Витя исподлобья недоверчиво глянул на художника.
— Задание? Какое? Ведра починять?
Слепов не успел ответить — в сенях кто-то забарабанил в дверь.
— Эй, хозяева! Есть кто живой?
— Заказчик, — сказал, поднимаясь с места, Слепов.
Вошла высокая полная женщина с кастрюлей в руке.
— В починку берете? — спросила она густым голосом.
Слепов взял кастрюлю.
— Что тут у вас с ней? — он повертел кастрюлю в руках — Имейте в виду, дешево не возьму.
Витя с первого взгляда, узнал посетительницу. С тех пор, как он видел Листовничую в последний раз, в порту, она мало изменилась. Похудела разве, синеватые тени появились под глазами и седина на висках.
— Здравствуйте, Нина Михайловна! — сказал он, шагнув к ней.
— Вы знакомы? — удивился художник.
— Как же, — улыбнулась Листовничая. — Помню, помню. Помощник мой. Вместе эвакуировали детский сад…
Слепов стал внимательно рассматривать кастрюлю, искоса поглядывая на Витю. Вдруг он прислушался:
— Стучат в наружную дверь. Выйди, Витя, узнай, кто там.
На дворе никого не оказалось. Возвращаясь в комнату, Витя столкнулся в дверях с Листовничей.
— За кастрюлей зайдете завтра, будет готова, — говорил ей вслед Слепов.
— Во вторник буду, — ответила Нина Михайловна. — Или пришлю кого-нибудь.
Задержавшись на пороге, она остановила Витю.
— Ты заходи ко мне. Знаешь, где я живу?
— Спасибо, Нина Михайловна, приду…
Вите показалось, что посещение Листовничей чем-то очень порадовало Слепова. Бодро насвистывая, улыбаясь, «жестянщик» перебирал в ящике всякий металлический хлам, но Витя готов был поклясться, что он меньше всего в эту минуту думает о ведрах и кастрюлях. Поглядывая на художника, Витя тихонько сказал:
— На шоссе немецкие машины часто останавливаться стали. Всё прокол да прокол. Отчего бы это?
— Отчего — не знаю. Но хорошо. Пусть стоят, — весело произнес Слепов.
— У здания комендатуры кто-то на тропке заложил мину. Утром подорвались два эсэсовца.
— Действуют патриоты, — одобрил Слепов.
— Вот бы узнать, кто они!
— Зачем тебе? — лукаво подмигнул Василий Акимович.

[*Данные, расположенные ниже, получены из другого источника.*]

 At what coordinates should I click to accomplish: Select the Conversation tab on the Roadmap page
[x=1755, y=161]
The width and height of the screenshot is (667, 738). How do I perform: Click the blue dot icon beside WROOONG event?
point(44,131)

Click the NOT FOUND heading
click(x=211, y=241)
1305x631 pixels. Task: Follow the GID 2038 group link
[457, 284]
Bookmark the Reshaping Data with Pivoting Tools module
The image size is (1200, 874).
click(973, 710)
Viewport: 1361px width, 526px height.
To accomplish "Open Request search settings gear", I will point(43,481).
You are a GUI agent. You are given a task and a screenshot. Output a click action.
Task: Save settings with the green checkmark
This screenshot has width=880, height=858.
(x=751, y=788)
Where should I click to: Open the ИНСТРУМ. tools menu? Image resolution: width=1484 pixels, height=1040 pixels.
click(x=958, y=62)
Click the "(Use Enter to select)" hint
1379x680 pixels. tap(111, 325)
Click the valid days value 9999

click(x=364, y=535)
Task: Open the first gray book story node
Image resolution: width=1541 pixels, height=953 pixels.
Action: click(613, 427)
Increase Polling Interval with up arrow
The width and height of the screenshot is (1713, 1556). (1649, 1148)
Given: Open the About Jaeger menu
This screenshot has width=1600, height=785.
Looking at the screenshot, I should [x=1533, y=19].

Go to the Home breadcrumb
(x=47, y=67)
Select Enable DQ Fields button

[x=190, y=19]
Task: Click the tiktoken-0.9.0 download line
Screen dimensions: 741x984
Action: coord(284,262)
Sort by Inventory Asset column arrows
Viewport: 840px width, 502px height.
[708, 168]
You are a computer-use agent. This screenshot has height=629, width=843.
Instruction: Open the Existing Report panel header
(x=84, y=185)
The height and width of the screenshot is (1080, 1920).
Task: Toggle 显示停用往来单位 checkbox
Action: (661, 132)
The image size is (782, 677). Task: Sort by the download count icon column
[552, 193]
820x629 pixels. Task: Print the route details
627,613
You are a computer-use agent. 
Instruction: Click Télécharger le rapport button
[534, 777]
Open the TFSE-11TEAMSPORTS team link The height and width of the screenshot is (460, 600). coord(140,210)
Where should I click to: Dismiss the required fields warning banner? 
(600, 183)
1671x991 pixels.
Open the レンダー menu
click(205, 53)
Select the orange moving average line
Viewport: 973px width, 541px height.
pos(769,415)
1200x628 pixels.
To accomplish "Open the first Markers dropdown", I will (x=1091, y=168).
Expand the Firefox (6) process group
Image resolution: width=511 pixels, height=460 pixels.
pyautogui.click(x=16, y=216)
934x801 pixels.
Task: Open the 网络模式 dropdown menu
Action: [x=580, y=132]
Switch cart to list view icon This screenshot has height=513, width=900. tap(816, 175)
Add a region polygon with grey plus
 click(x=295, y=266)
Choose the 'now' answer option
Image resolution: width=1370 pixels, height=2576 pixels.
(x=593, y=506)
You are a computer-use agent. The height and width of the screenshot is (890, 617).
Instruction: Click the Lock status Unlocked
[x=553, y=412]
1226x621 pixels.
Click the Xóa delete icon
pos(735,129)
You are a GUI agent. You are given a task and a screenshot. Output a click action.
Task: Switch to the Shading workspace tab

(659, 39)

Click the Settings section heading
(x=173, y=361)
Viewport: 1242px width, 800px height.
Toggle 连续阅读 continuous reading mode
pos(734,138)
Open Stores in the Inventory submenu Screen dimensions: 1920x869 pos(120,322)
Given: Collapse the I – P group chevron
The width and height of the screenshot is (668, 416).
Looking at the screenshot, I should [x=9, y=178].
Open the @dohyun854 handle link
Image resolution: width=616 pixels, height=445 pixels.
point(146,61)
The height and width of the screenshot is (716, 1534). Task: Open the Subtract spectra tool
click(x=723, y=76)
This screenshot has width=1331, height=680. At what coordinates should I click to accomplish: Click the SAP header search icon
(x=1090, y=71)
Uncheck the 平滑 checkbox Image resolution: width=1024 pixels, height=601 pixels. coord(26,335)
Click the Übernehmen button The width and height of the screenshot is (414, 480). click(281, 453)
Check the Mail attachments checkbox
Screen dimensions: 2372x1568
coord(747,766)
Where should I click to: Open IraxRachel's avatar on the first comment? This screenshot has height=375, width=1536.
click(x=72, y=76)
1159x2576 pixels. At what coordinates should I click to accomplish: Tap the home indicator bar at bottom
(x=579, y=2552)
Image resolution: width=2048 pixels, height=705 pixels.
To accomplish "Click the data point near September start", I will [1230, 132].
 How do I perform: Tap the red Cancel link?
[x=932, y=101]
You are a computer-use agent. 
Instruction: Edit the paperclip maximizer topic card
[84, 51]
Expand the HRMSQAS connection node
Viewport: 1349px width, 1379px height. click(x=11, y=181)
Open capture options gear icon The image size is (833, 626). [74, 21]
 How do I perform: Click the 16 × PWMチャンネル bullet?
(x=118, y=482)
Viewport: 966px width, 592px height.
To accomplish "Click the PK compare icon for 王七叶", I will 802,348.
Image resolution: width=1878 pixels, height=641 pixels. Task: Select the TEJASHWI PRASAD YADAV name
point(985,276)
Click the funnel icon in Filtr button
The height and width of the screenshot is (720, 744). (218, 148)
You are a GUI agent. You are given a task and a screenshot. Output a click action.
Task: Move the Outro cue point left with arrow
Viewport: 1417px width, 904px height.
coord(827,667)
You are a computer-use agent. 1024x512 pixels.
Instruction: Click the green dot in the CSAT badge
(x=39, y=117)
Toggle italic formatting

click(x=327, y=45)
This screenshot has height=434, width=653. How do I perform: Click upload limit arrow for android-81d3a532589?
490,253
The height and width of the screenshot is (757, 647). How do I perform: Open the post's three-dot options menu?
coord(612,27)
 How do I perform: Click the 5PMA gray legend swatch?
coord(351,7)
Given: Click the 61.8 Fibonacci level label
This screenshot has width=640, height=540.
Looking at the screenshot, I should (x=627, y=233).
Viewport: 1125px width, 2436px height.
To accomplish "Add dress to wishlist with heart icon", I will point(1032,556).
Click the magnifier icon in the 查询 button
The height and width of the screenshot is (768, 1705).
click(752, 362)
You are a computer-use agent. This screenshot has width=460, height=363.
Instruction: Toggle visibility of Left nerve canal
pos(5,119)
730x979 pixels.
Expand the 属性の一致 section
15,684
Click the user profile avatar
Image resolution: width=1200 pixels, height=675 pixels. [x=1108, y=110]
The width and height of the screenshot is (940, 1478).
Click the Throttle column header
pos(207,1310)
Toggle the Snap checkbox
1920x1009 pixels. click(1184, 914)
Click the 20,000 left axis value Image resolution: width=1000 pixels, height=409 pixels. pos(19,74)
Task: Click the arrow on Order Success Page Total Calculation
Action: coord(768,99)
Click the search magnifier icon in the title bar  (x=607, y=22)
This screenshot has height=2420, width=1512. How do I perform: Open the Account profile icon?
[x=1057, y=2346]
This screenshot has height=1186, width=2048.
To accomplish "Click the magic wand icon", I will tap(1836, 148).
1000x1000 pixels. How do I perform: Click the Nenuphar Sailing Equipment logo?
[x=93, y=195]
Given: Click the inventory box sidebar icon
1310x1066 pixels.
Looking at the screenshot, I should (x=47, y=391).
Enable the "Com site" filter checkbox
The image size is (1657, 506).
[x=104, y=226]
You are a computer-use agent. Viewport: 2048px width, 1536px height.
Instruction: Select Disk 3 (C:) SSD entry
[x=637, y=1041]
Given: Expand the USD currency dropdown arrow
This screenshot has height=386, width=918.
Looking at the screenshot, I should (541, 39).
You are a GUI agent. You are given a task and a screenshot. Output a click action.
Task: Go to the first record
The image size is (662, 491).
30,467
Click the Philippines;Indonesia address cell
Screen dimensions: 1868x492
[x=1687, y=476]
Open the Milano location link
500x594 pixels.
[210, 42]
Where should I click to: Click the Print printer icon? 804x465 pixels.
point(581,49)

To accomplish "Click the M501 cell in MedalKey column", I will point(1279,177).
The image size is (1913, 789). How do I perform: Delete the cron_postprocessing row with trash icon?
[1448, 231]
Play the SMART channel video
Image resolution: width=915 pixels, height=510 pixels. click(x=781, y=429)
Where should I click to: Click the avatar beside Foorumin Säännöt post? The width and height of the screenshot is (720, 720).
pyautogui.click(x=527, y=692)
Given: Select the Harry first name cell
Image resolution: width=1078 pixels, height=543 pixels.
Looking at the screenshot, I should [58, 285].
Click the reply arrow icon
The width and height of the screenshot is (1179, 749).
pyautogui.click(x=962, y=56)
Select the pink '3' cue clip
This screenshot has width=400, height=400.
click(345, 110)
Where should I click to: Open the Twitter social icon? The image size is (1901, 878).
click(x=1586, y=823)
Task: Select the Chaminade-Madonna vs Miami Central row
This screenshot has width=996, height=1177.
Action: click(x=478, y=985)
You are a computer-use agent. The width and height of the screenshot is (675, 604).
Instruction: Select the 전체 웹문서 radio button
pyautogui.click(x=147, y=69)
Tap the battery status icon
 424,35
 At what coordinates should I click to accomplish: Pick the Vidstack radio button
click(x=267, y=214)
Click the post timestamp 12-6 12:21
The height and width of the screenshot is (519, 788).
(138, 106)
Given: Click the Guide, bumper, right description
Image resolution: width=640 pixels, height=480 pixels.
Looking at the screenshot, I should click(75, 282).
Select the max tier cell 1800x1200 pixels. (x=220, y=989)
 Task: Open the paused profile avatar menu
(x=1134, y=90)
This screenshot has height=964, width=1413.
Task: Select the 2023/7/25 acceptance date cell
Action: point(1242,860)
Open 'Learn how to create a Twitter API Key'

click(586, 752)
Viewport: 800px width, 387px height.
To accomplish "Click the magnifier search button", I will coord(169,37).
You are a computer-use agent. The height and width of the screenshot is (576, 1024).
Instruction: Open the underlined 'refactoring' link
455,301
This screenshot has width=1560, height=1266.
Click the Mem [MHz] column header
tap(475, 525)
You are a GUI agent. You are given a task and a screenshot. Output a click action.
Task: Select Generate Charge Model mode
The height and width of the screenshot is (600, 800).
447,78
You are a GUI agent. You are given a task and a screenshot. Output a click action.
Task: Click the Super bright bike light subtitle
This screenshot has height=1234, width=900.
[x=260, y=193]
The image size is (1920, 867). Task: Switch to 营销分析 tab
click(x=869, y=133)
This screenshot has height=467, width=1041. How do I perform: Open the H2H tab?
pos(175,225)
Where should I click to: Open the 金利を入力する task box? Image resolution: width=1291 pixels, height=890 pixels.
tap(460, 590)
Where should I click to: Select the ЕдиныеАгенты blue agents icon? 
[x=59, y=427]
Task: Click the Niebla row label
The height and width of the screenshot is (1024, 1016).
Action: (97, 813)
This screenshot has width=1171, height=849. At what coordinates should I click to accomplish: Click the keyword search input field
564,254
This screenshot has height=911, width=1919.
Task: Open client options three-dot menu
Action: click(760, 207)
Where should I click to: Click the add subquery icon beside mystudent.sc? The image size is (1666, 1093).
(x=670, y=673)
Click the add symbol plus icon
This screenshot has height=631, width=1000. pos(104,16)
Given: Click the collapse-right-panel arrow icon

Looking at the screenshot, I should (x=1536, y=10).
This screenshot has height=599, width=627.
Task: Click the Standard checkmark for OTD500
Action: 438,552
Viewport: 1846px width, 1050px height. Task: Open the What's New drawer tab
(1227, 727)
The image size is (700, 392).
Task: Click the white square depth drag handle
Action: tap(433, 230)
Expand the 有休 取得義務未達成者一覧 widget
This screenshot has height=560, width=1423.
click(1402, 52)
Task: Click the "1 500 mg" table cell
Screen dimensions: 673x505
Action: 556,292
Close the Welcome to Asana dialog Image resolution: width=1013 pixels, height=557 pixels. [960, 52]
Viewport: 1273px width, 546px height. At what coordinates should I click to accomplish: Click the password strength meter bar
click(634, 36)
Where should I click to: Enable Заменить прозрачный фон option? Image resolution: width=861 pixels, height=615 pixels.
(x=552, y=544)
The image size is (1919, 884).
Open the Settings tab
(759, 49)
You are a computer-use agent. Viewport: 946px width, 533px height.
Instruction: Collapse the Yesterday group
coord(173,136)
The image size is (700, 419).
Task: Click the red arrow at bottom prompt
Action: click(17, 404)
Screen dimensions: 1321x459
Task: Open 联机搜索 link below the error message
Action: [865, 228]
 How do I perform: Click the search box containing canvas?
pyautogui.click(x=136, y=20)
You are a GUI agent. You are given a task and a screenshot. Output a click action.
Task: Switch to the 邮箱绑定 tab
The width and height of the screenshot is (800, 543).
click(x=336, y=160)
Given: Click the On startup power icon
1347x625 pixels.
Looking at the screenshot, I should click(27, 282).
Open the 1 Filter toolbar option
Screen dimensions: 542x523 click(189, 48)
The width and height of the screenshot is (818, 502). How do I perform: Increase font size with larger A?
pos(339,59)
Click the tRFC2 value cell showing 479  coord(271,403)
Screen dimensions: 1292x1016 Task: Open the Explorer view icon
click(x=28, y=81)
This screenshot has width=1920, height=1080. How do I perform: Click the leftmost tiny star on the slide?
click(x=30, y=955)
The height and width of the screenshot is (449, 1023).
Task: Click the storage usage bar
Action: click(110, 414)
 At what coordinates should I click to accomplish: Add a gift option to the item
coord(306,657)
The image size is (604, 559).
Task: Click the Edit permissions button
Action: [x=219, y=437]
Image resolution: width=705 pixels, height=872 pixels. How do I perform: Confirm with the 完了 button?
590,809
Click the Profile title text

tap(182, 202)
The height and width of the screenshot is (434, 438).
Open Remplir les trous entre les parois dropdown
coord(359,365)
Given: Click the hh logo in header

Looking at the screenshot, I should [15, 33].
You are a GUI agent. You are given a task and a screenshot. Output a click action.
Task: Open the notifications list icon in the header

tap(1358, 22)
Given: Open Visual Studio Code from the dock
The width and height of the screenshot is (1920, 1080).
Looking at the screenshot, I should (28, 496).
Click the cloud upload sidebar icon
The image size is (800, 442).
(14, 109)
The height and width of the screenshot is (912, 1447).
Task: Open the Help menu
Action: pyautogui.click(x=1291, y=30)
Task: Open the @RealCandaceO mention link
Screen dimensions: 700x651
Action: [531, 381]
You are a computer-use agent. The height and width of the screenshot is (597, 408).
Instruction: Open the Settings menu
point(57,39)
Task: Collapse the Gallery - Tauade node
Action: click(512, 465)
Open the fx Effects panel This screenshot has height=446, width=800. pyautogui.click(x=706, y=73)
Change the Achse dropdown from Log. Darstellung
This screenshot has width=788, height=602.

— Как это — зачем? Чтобы помогать.
— А не боишься?
— Я теперь, Василий Акимович, ничего не боюсь, — возбужденно заговорил Витя. — Они ведь, фашисты-то, трусы. Видели бы вы, как они всего боятся. На ночь двери на все ключи запирают, решетки на окна понаделали. Ночью в уборную боятся выйти. Везде им партизаны чудятся. Мне бы связаться с подпольщиками, получить задание, я бы что хочешь сделал!
— Да, — вздохнул Слепов, — с подпольщиками связаться было бы неплохо…
— Да вы, небось, их знаете, — разочарованно протянул Витя.
— Я? — удивился Слепов. — Откуда же? Сижу дома — паяю кастрюли.
— Ну, да. Вы — коммунист. Вы все знаете, только мне не говорите. Обидно это, Василий Акимович.
— Брось, Виктор, — строго произнес Слепов. — Никаких подпольщиков, я не знаю. А вот насчет задания — задание, пожалуй, я тебе дам:
— Правда? Против фашистов? — просиял Витя.
«Ох, и хитрец этот Василий Акимович!» — Только нас двое, Василий Акимович, Васю Маркова тоже учтите. Он парень надежный, не подведет. Ведь это мы с ним на шоссе разных колючек набросали.
— Неосторожно, — покачал головой Слепов. — Опять зря рискуете.
— Да как же зря, Василий Акимович, ничего не зря. Сами видели, как машина напоролась. С полчаса простояла. Так задание дадите? — поторопил он.